All the while the cone of the white pine was the state flower of Maine.
It’s the nonsense I miss. When people quarrel they forget for a time
that life is meaningless. Our last ended in me admitting to become
a parent solves nothing actually. The pinecone seems like it has a stain
from sap and rain. A wash. I wish the days I’m left were for planting
trees again instead of watering window-box impatiens and confinement.
Here in my hand a cone from the beautiful eastern white pine sits
stone still. Keep it that way. It isn’t true that hummingbirds can’t sing:
I hear them in my head all spring as a seed lost in the squirrel’s haste
trembles into the pine whose cone I contain long after I set it down to rest.
Poem Written with an Arrowhead in My Mouth
Again the sound of quartz pounding quartz
into Neolithic spear points
to be hafted onto shafts with tree-resin glue
and a twine made of fibers harvested from dead plants
comforts me as it keeps me
awake nights, leaving me feeling equally
provided for and covered in blood.
Again history’s blistery tongue in my ear blurts
the cave of the belly goes
deeper than thought, and is less wholesome:
the vapors of the breath condense there, sour
by the hour on the walls, advancing
into pools whose surfaces strobe in archaic code
and whose depths cradle my kind of salamander.

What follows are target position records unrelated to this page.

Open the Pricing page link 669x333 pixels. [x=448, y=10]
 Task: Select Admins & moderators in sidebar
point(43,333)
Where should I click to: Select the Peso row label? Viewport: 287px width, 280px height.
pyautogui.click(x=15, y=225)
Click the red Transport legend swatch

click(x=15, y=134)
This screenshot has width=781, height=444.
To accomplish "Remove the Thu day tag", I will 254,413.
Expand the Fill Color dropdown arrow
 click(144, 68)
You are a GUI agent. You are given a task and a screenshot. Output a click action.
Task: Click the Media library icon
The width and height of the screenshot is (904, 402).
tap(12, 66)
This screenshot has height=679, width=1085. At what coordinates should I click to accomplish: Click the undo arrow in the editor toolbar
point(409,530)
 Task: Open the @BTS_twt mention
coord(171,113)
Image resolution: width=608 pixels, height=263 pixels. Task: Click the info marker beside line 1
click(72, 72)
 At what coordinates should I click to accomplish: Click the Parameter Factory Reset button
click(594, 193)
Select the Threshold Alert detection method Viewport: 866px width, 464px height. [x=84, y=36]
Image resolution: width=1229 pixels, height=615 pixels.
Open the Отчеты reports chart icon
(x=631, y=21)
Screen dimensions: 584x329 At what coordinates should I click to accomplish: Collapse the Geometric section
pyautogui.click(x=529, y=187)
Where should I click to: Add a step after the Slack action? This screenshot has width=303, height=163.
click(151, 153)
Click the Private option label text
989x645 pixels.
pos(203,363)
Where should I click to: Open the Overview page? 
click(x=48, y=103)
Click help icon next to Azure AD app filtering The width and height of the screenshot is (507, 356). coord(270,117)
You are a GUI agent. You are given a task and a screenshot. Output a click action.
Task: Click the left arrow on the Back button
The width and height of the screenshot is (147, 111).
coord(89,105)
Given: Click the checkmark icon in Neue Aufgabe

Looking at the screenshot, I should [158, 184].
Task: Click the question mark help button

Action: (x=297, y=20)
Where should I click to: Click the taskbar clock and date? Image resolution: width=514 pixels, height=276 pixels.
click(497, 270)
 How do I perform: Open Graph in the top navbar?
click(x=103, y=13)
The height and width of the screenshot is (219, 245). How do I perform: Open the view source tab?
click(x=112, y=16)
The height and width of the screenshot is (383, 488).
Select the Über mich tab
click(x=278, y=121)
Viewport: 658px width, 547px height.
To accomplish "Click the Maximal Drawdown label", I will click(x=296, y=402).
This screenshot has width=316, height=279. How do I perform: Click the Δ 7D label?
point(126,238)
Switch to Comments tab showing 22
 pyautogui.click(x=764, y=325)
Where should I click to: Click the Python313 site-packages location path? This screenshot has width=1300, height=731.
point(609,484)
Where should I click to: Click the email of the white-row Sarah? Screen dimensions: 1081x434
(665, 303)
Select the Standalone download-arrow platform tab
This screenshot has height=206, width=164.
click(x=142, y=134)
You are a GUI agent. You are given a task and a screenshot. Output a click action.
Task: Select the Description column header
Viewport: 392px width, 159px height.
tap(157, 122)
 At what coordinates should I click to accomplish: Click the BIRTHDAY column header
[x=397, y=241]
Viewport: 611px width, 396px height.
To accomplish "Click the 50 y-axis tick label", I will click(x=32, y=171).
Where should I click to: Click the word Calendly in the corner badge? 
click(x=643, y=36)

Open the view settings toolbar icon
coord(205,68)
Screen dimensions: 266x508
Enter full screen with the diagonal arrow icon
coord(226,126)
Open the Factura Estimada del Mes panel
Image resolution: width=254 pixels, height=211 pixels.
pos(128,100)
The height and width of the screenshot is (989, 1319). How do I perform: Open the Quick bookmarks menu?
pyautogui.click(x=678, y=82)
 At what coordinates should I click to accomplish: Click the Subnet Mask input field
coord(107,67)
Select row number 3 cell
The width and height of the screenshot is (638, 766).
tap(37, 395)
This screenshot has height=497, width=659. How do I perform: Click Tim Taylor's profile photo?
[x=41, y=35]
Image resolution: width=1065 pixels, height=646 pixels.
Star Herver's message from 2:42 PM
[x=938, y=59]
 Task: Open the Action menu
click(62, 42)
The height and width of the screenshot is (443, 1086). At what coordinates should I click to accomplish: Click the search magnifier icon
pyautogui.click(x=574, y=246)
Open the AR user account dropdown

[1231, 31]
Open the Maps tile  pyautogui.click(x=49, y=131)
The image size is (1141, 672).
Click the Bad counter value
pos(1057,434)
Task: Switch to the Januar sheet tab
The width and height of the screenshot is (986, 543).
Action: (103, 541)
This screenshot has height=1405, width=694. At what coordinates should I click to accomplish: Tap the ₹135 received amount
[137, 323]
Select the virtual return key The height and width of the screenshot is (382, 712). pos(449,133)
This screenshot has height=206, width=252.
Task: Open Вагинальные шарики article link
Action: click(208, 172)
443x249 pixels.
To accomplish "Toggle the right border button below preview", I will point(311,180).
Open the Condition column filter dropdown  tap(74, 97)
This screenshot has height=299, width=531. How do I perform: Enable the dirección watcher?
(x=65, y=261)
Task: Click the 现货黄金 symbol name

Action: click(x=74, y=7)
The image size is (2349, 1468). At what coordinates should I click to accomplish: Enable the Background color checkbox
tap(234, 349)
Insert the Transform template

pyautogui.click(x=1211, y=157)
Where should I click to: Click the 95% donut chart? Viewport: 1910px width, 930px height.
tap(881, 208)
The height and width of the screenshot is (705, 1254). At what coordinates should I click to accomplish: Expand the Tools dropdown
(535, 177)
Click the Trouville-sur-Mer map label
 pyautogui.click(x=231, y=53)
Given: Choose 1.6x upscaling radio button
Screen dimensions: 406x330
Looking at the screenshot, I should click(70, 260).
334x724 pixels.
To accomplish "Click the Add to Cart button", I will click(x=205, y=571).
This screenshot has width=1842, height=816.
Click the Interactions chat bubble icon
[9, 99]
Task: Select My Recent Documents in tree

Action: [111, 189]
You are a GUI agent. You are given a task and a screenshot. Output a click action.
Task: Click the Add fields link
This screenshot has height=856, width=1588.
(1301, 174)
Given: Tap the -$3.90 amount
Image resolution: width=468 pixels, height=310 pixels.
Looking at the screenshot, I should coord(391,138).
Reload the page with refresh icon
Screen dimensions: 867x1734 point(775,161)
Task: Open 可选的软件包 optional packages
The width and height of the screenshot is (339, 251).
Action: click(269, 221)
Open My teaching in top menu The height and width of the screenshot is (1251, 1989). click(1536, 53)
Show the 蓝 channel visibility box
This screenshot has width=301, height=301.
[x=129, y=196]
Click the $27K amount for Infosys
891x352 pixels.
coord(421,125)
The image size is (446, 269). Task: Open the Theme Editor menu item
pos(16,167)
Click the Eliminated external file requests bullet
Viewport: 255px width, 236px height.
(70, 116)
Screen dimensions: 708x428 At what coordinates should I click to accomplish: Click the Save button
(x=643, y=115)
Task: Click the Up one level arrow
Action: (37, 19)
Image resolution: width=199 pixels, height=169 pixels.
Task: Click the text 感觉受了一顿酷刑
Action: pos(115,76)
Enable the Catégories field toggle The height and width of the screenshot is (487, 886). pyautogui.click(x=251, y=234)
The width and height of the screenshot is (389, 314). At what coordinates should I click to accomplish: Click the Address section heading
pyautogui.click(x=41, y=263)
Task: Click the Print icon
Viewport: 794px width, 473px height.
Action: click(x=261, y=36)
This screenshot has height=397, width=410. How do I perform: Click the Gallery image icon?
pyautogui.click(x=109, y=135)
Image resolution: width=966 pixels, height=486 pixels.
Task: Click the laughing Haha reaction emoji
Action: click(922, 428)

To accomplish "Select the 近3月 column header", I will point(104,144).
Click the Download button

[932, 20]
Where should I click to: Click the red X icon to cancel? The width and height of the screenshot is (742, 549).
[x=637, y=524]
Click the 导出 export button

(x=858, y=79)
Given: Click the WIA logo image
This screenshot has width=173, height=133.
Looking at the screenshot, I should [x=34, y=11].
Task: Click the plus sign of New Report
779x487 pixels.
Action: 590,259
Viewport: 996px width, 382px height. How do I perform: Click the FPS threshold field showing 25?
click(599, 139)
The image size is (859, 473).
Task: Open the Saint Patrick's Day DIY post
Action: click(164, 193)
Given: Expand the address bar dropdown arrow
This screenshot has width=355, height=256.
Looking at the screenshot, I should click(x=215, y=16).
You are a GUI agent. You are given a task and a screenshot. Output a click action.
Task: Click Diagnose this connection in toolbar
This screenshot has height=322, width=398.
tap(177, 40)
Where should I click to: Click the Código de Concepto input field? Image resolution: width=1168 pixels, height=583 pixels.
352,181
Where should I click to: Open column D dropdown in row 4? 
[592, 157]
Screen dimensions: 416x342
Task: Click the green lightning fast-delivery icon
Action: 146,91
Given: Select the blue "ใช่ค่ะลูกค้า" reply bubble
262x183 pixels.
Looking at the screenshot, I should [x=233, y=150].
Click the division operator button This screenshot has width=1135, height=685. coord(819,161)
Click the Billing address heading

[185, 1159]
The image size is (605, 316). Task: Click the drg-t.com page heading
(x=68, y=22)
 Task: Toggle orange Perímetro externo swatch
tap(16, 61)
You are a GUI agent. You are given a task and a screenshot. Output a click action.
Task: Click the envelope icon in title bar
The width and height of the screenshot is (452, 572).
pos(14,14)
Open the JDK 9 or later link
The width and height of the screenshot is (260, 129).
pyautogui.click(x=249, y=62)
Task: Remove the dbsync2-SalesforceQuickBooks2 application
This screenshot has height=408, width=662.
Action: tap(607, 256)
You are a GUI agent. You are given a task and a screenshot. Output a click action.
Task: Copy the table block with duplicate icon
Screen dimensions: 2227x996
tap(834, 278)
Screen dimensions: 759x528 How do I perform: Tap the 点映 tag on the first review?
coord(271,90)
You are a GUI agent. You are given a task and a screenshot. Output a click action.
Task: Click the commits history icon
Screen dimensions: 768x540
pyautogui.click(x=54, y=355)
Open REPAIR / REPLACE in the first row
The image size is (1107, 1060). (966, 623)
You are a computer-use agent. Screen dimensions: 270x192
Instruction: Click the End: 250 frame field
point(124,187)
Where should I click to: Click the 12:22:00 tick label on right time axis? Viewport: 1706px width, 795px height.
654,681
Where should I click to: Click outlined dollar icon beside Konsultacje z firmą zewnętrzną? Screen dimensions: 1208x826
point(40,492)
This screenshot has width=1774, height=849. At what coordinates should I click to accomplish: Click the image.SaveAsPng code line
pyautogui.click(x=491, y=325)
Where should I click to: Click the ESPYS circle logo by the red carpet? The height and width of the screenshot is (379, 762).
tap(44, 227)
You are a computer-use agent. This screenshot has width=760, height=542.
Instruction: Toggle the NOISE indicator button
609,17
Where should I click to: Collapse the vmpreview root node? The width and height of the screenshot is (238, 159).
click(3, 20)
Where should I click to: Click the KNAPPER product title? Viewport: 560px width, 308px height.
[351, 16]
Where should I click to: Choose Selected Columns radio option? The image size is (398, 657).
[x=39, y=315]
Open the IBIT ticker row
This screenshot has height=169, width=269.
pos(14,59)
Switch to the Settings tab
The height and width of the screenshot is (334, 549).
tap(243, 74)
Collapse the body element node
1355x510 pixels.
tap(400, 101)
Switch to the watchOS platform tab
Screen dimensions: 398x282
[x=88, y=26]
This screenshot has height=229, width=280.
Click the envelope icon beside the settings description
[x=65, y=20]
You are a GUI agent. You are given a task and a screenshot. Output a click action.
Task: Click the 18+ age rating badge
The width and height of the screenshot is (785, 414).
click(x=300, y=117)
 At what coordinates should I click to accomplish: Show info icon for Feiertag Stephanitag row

At what point in the mud does an act of what
might be called independence become
possible is the question
on all of our limbs, not minds, not yet, although
we’re getting there bit by bit, and then
we’ll plateau for a period before gliding back
down into the huddle, dragging everything with us.
And when the future arrives in its vehicles
to poke through the mineralized
forms we leave behind, will we all be one to its eye,
or will it make a difference who
among us tried to stop ourselves, or tried to stop those
in charge, or whether any of us put their young
to sleep at the end, and if with poison, or with song?
Flamin’ Hot Cheetos
When I sensed I might
belong, I drew
the cotton duck drape
that hung before
the patio door
to the residency’s
clean white space
to seal me in, to seal
me in,
but my hand had been
where it had been,
and the stain it made
is blazon of my house.
The Lighthouse of Alexandria
Those figures in our literature who walk alone through cemeteries
mouthing what they read on toppled headstones inwardly
are just trying to connect with people in a way they feel
less threatened by. A number of us still don’t find it natural
anymore to be among the living, not knowing what to speak,
when to shut it down, or why to hold oneself oblique
to others mothers violence and a kind of gnarled-up sense
of syntax I wouldn’t wish on anyone. Even when its excellence
pushes back in one’s defense. As in a backseat just last week
I witnessed hatred amp up eyes I couldn’t contradict provoke
in me some pride. I’ll hate myself myself, not at someone else’s
instigation. And so it is we wade: on and into impulses
governing the many, dis-governing, trusting a counterforce
from behind the desk of self-image and -interest will coerce
the animal in us back into its box-length tension. It doesn’t
always, and often you can smell it smolder under pleasant
workaday exchanges choking airspace even when it does.